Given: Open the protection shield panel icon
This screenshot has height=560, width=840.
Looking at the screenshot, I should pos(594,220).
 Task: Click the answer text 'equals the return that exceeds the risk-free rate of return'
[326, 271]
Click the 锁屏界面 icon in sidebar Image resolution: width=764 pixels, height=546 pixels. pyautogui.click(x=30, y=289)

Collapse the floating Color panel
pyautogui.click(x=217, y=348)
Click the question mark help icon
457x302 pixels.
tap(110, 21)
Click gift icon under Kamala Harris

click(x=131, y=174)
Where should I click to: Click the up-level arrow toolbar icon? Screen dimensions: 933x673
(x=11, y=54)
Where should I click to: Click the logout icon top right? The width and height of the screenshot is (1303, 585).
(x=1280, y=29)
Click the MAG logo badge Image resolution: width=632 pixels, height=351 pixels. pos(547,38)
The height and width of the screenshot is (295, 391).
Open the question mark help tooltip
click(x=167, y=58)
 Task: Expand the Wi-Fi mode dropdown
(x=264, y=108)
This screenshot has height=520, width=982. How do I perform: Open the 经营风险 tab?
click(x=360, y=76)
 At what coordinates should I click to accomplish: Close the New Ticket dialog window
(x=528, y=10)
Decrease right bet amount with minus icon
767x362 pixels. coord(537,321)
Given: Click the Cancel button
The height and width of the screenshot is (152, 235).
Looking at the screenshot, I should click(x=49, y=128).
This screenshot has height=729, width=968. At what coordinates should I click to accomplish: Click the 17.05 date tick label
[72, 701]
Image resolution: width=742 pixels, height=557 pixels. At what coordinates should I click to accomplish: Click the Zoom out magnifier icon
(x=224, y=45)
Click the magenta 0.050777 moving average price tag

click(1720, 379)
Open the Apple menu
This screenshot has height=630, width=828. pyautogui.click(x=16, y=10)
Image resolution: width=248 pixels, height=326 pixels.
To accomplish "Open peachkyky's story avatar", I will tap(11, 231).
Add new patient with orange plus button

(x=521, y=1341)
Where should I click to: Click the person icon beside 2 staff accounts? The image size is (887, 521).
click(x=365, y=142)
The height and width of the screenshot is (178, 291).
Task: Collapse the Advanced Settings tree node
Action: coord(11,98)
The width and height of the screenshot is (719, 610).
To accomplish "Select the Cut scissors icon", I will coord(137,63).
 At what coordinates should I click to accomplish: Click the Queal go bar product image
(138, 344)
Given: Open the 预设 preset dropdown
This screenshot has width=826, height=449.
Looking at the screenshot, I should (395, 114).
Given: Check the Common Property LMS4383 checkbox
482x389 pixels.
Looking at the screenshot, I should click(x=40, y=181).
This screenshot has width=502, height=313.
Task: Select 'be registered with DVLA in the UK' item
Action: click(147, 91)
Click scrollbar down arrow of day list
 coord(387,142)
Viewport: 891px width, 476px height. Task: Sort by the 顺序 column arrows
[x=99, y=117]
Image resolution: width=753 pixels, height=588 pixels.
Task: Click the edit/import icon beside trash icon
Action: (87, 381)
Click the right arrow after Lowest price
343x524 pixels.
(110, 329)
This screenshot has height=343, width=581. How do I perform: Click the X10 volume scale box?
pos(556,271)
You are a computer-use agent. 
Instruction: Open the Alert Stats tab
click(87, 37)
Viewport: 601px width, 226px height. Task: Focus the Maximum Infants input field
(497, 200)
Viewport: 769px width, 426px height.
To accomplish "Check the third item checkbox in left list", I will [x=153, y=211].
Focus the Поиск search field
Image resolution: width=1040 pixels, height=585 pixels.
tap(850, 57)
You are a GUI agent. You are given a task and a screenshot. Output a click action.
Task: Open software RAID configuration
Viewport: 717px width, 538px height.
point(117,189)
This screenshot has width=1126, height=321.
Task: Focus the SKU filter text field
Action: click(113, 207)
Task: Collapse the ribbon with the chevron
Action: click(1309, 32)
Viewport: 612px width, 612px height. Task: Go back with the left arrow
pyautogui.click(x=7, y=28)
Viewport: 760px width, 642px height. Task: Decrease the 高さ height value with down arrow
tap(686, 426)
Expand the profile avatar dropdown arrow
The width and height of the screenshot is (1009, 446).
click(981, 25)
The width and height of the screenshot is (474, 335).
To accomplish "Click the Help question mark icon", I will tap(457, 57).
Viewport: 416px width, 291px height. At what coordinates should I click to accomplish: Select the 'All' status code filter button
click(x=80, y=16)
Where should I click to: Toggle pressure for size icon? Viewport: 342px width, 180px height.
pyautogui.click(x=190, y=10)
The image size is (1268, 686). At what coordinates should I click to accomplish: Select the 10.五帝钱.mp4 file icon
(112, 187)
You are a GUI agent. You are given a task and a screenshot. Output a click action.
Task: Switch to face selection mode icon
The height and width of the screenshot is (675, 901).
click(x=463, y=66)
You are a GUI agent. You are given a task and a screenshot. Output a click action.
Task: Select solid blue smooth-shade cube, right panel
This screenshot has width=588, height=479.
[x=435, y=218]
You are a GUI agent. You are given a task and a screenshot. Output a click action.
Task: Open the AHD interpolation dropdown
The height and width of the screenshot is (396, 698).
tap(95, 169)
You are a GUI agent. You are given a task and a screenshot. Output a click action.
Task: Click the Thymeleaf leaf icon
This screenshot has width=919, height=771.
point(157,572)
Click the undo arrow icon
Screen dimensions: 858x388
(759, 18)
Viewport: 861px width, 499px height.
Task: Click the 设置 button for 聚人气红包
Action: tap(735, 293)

_Exercise description_.
Your task is to restate, word for word, only those lines above that fall between the line holding "Where should I click to: Click the person" and the line holding "Given: Check the", inclusive.

_Solution to this problem_.
Where should I click to: Click the person icon beside 2 staff accounts? The image size is (887, 521).
click(x=365, y=142)
The height and width of the screenshot is (178, 291).
Task: Collapse the Advanced Settings tree node
Action: coord(11,98)
The width and height of the screenshot is (719, 610).
To accomplish "Select the Cut scissors icon", I will coord(137,63).
 At what coordinates should I click to accomplish: Click the Queal go bar product image
(138, 344)
Given: Open the 预设 preset dropdown
This screenshot has width=826, height=449.
Looking at the screenshot, I should (395, 114).
Given: Check the Common Property LMS4383 checkbox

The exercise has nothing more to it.